Tuesday, May 24, 2011

Taming the urban jungle

Taming the urban jungle

A friend of mine is an extreme gardener and asked me to save vines for a rustic weaving project in her ornately interesting yard. Vines? Not a problem, unfortunately. Got plenty of ‘em.

Wisteria vines, magnificently wicked, like clotheslines with knots or fistulas every so often that send out smaller roots in a circle. I used to love wisteria high in the trees with its clusters of purple blossoms, sweet smelling like lilacs. After battling it in my yard for a few years, I see it as a tree-killing, out-of-control monster, one of the woody-vined, invasive exotic plants causing problems in cities as well as undomesticated forests. “My” wisteria comes through my cyclone fence from a mother vine around a big pine tree in the next yard. I take a clippers to the new vines, reaching out like long, lacey tongues, and a few weeks later they’re “eating” my house again, twining into the vinyl siding.

Virginia Creeper vines, much more polite, thin and red and easy to pull up, also climb high into the trees, decorating them with their five-leaved, um, leaves.

And then there are the vines of the Evil Plant, my name since I don’t know the botanical name for this insidious, thorned monstrosity which also moves along under the ground in ropes, popping up in the middle of the grass, the edge of the grass, everywhere! Indiscriminately climbs up fences and trees and garbage cans and poles, making bushy formations with its shiny green leaves. Its vines are big and strong enough for Tarzan to swing on. Oo, ouch, except for the thorn issue.
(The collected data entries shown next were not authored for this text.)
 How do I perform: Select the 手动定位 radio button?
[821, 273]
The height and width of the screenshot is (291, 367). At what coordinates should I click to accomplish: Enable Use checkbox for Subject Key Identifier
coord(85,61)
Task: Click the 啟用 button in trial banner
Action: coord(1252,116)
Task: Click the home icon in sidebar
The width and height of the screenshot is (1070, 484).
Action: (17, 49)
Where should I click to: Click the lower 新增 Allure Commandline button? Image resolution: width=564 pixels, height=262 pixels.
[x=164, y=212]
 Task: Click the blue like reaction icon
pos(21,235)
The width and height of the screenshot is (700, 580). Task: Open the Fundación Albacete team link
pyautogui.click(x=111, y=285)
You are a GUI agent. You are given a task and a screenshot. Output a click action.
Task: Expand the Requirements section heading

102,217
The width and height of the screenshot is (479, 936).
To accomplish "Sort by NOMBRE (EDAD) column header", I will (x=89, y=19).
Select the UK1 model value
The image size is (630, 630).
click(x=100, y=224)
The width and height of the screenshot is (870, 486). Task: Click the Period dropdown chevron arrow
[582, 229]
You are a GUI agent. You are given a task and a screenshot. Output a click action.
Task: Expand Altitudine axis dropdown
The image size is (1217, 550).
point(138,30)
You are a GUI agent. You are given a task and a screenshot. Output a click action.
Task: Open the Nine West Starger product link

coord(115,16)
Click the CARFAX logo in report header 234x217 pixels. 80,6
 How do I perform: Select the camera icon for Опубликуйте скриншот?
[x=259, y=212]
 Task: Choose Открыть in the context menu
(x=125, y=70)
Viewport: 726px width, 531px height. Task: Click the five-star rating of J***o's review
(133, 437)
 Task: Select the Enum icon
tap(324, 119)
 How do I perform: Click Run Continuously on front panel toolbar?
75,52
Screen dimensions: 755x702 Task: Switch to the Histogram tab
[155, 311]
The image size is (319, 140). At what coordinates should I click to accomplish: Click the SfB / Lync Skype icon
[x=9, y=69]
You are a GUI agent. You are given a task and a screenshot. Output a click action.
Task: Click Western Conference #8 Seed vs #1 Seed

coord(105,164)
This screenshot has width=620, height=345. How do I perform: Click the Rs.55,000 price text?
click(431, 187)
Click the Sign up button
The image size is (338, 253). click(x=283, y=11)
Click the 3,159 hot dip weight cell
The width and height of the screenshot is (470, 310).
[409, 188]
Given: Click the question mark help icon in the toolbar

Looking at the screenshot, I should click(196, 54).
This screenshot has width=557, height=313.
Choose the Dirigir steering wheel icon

English Ivy vines, my favorite, a lovely ground cover, but also something to control. Maintenance trimming year by year is important or this vine, too, will cover and destroy. But English Ivy vines behave, they respond to trimming and can be shaped and add beauty and class to flower beds and yard corners.

Poison ivy vines, which I will not pass on for the craft project! Again, these come into my yard from a neighbor’s, and I’ve already had an unpleasant bout with their poison when pulling the new, young ones up early in the spring. Now, I spray them with a vinegar-salt-detergent mixture, which dries up the visible plant but doesn’t seem to eradicate them down to the roots.

Think of all this in my yard when I live a pleasant walk from the state capital building! Good grief. The four yards that adjoin mine are not well-attended, hence…

I’m gaining a great deal as I try to solve the problem: getting to know my neighbors better, talking to “the city” and enlisting their services in the battle, discovering great online resources (controlling wisteria) and learning lots about plant pests. All advice welcome!